What you will do
Give back an exact copy of the lines in the records below, from the line that has "This screenshot has width=1476, height=812." through the line that has "Given: Open the (3075) reviews link", and nothing besides.

##### Supplied data #####

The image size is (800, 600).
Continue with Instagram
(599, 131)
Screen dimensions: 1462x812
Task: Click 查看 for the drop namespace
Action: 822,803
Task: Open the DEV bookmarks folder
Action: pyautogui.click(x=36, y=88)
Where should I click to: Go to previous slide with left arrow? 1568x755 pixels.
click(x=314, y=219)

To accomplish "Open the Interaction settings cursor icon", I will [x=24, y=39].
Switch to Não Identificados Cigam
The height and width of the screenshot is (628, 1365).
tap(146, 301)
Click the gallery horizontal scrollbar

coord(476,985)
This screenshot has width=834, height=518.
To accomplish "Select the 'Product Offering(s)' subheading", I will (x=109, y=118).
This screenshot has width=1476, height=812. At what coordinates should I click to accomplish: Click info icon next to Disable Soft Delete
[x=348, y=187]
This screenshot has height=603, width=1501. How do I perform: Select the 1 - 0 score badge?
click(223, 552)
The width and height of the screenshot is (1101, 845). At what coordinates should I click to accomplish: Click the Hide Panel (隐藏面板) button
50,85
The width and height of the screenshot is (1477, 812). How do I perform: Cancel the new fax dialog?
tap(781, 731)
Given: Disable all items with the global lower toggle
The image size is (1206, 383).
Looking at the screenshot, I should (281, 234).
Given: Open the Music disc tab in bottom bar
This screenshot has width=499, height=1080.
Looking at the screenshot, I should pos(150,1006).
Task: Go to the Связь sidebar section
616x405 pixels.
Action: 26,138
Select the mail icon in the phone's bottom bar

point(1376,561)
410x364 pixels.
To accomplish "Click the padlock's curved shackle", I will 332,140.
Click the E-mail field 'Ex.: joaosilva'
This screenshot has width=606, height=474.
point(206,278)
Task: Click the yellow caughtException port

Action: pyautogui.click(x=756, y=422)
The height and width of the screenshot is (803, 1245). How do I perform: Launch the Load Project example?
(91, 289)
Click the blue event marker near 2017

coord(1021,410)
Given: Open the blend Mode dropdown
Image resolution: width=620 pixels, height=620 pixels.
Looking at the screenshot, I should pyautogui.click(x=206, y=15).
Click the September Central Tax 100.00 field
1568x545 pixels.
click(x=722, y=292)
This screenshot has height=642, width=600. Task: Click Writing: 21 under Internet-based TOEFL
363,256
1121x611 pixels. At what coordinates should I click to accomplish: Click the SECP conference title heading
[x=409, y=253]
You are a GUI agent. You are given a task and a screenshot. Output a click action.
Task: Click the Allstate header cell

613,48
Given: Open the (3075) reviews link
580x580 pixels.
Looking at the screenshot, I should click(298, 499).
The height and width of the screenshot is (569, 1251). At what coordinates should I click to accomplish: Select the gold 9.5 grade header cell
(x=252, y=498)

#####

Answer to this problem
This screenshot has width=1476, height=812. At what coordinates should I click to accomplish: Click info icon next to Disable Soft Delete
[x=348, y=187]
This screenshot has height=603, width=1501. How do I perform: Select the 1 - 0 score badge?
click(223, 552)
The width and height of the screenshot is (1101, 845). At what coordinates should I click to accomplish: Click the Hide Panel (隐藏面板) button
50,85
The width and height of the screenshot is (1477, 812). How do I perform: Cancel the new fax dialog?
tap(781, 731)
Given: Disable all items with the global lower toggle
The image size is (1206, 383).
Looking at the screenshot, I should (281, 234).
Given: Open the Music disc tab in bottom bar
This screenshot has width=499, height=1080.
Looking at the screenshot, I should pos(150,1006).
Task: Go to the Связь sidebar section
616x405 pixels.
Action: 26,138
Select the mail icon in the phone's bottom bar

point(1376,561)
410x364 pixels.
To accomplish "Click the padlock's curved shackle", I will 332,140.
Click the E-mail field 'Ex.: joaosilva'
This screenshot has width=606, height=474.
point(206,278)
Task: Click the yellow caughtException port

Action: pyautogui.click(x=756, y=422)
The height and width of the screenshot is (803, 1245). How do I perform: Launch the Load Project example?
(91, 289)
Click the blue event marker near 2017

coord(1021,410)
Given: Open the blend Mode dropdown
Image resolution: width=620 pixels, height=620 pixels.
Looking at the screenshot, I should pyautogui.click(x=206, y=15).
Click the September Central Tax 100.00 field
1568x545 pixels.
click(x=722, y=292)
This screenshot has height=642, width=600. Task: Click Writing: 21 under Internet-based TOEFL
363,256
1121x611 pixels. At what coordinates should I click to accomplish: Click the SECP conference title heading
[x=409, y=253]
You are a GUI agent. You are given a task and a screenshot. Output a click action.
Task: Click the Allstate header cell

613,48
Given: Open the (3075) reviews link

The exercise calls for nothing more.